One of those highlight reel-quality defensive plays came from Dewayne Wise, after Lucas Duda matched Alejandro De Aza's sixth career leadoff homer with a homer to start the second. Mike Baxter reached via a one-out walk two batters after Duda and Ike Davis followed with a blast to center that looked as if it might clear the 408 mark on the fence.

Wise raced backed, turned a couple of times and made an over-the-shoulder grab for the second out. The Mets didn't score in that frame, and the same was true in the fourth, after David Wright reached via a leadoff walk and Duda took a called third strike.

John Buck followed with a hard grounder in the hole between shortstop and third base, which Alexei Ramirez corralled with a diving stop. He made a perfect throw from his knees to second baseman Tyler Greene, who completed the now-routine double play.

Instead of first and second, one out and Peavy protecting what was then a 4-1 lead, the inning was over. And if any doubts lived on concerning Peavy's back spasms, which caused him to miss last Thursday's scheduled start in Texas, they were erased by a volatile Peavy double fist pump and a point toward Ramirez after the play, showing he was feeling no pain.

"If you don't play defense, you're going to lose games, and tonight we played pretty good defense," White Sox manager Robin Ventura said. "Alexei's covering a lot of ground, even Wise is covering a lot of ground. It's important to us. If we don't do it, we're not as good of a team."

"It's what we did last year," Peavy said. "We made the plays we were supposed to make, made the outstanding plays from time to time and got some timely hitting."
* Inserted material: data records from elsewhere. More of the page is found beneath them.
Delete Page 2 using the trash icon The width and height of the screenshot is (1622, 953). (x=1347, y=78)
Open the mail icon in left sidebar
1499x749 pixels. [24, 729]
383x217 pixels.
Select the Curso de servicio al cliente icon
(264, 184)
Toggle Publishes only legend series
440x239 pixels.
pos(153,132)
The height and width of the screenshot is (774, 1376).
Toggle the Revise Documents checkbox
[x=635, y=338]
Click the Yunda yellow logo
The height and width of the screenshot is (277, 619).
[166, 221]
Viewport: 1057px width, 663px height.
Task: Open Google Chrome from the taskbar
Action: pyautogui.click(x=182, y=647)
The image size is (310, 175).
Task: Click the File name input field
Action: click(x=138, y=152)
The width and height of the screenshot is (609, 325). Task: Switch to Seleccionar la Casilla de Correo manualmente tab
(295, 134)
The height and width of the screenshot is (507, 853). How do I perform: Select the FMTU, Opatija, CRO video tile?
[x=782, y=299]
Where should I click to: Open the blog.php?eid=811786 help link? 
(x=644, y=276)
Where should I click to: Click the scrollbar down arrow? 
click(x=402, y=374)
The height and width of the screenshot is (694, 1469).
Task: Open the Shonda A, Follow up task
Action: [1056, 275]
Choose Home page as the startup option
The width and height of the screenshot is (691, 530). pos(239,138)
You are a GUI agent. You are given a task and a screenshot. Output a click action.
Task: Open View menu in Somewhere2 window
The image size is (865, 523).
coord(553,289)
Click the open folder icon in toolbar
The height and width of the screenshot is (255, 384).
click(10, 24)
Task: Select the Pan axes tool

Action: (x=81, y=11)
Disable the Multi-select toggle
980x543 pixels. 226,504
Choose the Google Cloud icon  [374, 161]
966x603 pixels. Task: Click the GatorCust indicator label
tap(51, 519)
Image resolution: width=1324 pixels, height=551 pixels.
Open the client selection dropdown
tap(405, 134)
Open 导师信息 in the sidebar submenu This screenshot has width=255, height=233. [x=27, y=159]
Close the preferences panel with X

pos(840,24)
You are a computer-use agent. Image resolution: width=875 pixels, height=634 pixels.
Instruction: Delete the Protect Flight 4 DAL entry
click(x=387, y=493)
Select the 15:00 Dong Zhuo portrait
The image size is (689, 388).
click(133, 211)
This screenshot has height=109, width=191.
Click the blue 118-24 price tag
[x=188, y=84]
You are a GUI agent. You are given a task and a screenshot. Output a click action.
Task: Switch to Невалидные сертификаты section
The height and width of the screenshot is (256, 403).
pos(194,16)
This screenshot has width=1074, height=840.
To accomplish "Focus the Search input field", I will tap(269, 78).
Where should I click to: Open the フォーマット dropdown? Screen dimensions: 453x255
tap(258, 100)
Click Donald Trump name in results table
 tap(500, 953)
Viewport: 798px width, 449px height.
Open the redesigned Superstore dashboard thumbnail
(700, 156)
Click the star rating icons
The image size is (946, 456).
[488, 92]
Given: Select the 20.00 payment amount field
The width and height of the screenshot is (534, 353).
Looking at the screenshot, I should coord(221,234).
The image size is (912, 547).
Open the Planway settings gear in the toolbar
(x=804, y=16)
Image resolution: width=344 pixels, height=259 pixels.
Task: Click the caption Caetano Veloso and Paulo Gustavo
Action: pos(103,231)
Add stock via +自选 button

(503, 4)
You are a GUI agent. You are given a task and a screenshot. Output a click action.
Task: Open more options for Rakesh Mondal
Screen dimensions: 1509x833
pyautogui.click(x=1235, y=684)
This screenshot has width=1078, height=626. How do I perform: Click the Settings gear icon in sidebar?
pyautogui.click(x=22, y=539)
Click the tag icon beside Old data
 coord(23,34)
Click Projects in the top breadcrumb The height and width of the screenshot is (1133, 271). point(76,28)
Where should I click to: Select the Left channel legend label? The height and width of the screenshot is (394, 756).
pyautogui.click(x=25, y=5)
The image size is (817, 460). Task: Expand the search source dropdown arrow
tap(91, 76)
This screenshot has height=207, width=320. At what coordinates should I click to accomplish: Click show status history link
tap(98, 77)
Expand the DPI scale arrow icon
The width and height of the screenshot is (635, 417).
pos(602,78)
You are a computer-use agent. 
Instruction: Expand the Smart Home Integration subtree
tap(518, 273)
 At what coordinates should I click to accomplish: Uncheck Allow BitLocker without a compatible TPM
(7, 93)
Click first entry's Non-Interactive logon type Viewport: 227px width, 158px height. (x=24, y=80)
This effort against the Mets was Peavy's first start since beating the Rays on April 26 and marked the White Sox 900th quality start since 2003, the most in the Majors.

While Peavy was dealing, the White Sox offense was notching six runs on 13 hits against Jeremy Hefner and four relievers. Those totals might not exactly indicate an outburst, but it's quite a high level of production for a team that became the third in Major League modern history to have just one baserunner in an extra-inning game on Tuesday against Matt Harvey and Bobby Parnell.

A three-run third gave Peavy pretty much all the support he needed. De Aza and Ramirez singled, and Alex Rios doubled home a run. Conor Gillaspie followed with a two-run double blooped to center, giving the White Sox four straight hits and their most consecutive hits in an inning this season. Paul Konerko added an RBI single in the seventh, and Rios homered in the ninth, leaving him just a triple short of the cycle.

"You get the inning where you get multiple runs, and that's the one where you start getting a little bit better feeling, and you tack on from there," Ventura said. "Getting one early is nice, but having the three-run inning, that's the one that makes you feel good."

Wednesday marked the first 2013 Interleague victory in five tries for the White Sox, who stand at 164-124 all-time vs. the National League. They also finished this three-city road trip with a 4-4 record, completed by Jesse Crain striking out the side in the eighth and Addison Reed doing the same in the ninth.

Not too bad of a showing, considering some of the offensive shortcomings along the way.

"Big win. We needed to come back and win after what happened last night," Peavy said. "It was nice for the boys to respond. There's no better way to go on an off-day and to end a long road trip than with a win."

"We had some hits up and down the lineup," said Konerko, referring to every starter but Peavy having at least one hit. "It beats losing and getting one-hit, I can tell you that. It was one good game. It was nice to get a win and just try to build off of this and go in Friday."